Extract provided -
+ + + + + + +
A school like no other

Posted on: 25 Mar 2015

Old Blue Jon McLeod explains why he is happy to pay his children’s full school fees when so many others at Christ’s Hospital are receiving financial support…

The author Leigh Hunt observed of Christ’s Hospital: ‘Perhaps there is not a foundation in the country so truly English…something solid, unpretending, and free to all’.

Alongside poet Coleridge and Barnes Wallis of the bouncing bomb fame, Leigh Hunt was an ‘Old Blue’, a former pupil of Christ’s Hospital (or CH for short) who benefitted, first hand from its tradition of supporting talented pupils who would not otherwise have access to the best boarding school education.

I was a beneficiary of this generosity myself; entering the school in the ‘70s. My mother, a secretary and my father, a civilian RAF employee could never have afforded private education, but when my mum saw a notice in the Daily Telegraph inviting applications to Christ’s Hospital, there was no holding her back. My brother went first, then me.

Seven years late I left with an Exhibition to King’s College Cambridge, a collection of friends with whom I remain in touch and, thanks to the famous school band, a way with a trumpet that still comes in handy today. Trumpet aside, I have had a long career in public affairs and am now chairman of Weber Shandwick, an internationally successful communications firm. You could say that CH had set me on my way.

When you leave Christ’s Hospital you are ‘charged never to forget the great benefits you have received in this place’ and like many Old Blues, I took these words to heart, becoming a donation governor, helping to finance a Christ’s Hospital education for a child whose parents would not otherwise be able to afford it.

It was a foregone conclusion that our children would go to CH, but thanks in part, to the opportunities I had enjoyed, I was able to pay the full fees. We would be in a minority.
+ + + + + + +
Given entries -
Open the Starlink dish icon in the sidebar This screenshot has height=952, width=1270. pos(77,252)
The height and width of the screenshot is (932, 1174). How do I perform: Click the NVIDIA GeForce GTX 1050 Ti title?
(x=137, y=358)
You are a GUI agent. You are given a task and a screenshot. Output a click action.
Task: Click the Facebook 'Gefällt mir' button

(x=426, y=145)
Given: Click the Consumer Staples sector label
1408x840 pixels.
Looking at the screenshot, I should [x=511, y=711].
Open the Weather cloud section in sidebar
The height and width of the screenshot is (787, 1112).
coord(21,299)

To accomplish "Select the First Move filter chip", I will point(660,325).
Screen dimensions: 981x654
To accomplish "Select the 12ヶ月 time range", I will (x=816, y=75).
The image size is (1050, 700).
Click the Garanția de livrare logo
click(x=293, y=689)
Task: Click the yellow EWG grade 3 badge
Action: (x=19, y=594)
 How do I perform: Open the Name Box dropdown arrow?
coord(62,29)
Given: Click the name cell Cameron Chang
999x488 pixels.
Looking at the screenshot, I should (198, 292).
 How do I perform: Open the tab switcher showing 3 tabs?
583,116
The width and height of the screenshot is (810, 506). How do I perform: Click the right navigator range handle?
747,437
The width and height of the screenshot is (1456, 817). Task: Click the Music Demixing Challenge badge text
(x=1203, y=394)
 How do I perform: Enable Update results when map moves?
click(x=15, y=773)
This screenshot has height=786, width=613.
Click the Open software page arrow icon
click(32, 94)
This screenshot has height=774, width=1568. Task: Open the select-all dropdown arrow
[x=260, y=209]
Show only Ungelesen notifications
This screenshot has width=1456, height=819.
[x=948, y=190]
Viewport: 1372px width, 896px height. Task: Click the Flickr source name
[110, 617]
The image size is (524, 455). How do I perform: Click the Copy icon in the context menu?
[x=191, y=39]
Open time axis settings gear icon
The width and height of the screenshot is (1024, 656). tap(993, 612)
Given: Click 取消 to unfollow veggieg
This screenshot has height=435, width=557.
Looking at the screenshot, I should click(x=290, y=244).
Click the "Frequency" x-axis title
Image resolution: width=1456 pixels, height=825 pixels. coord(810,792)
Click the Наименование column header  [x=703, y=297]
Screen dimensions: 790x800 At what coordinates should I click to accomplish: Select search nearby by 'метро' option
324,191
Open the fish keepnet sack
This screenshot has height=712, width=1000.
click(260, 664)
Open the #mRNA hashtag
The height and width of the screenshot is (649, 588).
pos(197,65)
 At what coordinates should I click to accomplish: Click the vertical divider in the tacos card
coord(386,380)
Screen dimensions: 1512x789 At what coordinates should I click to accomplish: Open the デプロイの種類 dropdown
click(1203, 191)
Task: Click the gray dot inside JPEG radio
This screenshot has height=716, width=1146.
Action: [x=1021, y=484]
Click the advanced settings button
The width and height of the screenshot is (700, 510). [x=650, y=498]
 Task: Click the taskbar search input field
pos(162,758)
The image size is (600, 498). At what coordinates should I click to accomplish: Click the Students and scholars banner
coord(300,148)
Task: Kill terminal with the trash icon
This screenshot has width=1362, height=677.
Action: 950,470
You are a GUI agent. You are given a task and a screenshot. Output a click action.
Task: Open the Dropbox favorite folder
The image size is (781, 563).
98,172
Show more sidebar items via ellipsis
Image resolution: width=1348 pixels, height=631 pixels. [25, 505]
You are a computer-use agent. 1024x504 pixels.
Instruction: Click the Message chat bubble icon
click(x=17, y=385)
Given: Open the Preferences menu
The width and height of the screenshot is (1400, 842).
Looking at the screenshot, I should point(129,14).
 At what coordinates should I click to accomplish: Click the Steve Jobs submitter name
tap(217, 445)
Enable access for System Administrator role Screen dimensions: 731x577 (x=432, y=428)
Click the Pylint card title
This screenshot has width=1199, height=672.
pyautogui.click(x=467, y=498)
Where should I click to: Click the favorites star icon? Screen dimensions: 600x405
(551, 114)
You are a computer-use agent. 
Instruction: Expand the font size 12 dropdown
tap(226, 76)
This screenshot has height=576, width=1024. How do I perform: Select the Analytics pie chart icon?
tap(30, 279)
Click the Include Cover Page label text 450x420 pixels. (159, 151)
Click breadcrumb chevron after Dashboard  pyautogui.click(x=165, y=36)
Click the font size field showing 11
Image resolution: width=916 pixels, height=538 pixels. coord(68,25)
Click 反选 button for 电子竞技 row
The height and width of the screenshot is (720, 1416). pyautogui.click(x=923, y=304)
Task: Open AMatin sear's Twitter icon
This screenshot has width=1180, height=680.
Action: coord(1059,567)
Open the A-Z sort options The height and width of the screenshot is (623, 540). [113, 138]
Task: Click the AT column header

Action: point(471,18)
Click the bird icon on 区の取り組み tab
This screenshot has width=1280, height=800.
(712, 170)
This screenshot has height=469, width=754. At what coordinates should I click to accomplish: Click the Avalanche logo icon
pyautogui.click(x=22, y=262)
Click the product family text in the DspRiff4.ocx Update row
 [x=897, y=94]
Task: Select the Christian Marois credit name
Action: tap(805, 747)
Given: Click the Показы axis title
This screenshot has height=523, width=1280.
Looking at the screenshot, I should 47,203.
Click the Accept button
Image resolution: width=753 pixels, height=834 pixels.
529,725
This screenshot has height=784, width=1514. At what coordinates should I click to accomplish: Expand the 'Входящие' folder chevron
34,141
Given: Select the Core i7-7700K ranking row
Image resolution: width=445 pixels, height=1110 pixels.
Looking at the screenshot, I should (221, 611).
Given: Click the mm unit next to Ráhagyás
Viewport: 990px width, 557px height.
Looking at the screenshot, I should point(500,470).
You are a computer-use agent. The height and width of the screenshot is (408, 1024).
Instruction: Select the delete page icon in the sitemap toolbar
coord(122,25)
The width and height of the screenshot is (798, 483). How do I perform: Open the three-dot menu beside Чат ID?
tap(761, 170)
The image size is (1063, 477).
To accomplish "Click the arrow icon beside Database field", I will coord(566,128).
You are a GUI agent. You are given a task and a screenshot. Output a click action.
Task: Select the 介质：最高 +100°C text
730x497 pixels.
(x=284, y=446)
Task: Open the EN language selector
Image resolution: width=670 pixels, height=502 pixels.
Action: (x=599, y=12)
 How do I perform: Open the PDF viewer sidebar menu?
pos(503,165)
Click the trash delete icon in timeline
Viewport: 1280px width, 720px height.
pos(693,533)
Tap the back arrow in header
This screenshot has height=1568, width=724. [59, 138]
+ + + + + + +
Problems to work on -
**A)** Do the following statements agree with the article about Christ's Hospital? Answer yes or no for each, quoting the words of the article that decide it. (i) The writer's brother attended Christ's Hospital before the writer did. (ii) The writer's father worked as an RAF pilot. (iii) The writer left the school with an Exhibition to Oxford.
**B)** Write a continuation of the article about Christ's Hospital, picking up right after its final sentence.

Answers -
**A)**
(i) Yes: "My brother went first, then me."
(ii) No: "my father, a civilian RAF employee"
(iii) No: "an Exhibition to King’s College Cambridge"

**B)**
As one of the original engines of social mobility, Christ’s Hospital provides an enormous number of bursaries and scholarships to its pupils. Fourteen per cent of pupils pay no fees at all; 40 per cent pay under £1,000 per term and nearly 80 per cent play less than 50 per cent of full fees. CH alone provides over a quarter of all the bursaries and scholarships in the entire UK private education sector.

Some might ask, why did we send our children to a school where most people are paying less than us, when we could as easily have sent our sons to Eton? Choosing a school for one’s children is a deeply personal thing, involving heart-searching about one’s own motivations and beliefs, but we found many reasons, including my own positive experience.

CH has changed; it’s now co-ed but it’s still unique with its Tudor uniform with the long blue coat (called a Housey) and yellow socks, its fantastic marching band that annually leads the Lord Mayor’s show and daily plays the pupils back to their lessons after lunch, a beautiful listed campus in the Sussex countryside; sporting brilliance – (England rugby international Joe Launchbury is a CH alumnus)’ commitment to the visual arts, theatre and cultural pursuits. And, of course, academic excellence; with outstanding results in 2014.

All that is important but what mattered most was its genuinely democratic and meritocratic ethos, its social mission, and its excellent education delivered to a socially-mixed intake who have won a place on their own merits and are proud of their scholarships and sponsorships.

The 800-odd pupils here don’t come from wealthy backgrounds but are motivated, hard-working and unpretentious and have their feet firmly planted in the real world. Pupils here do not take things for granted. ‘(They) have no…feeling of the difference of one another’s ranks… The cleverest boy is the noblest, let his father be who he might,’ wrote Leigh Hunt. And what parent, fee-paying or otherwise, doesn’t want that for a child?

This article first appeared in School House Magazine.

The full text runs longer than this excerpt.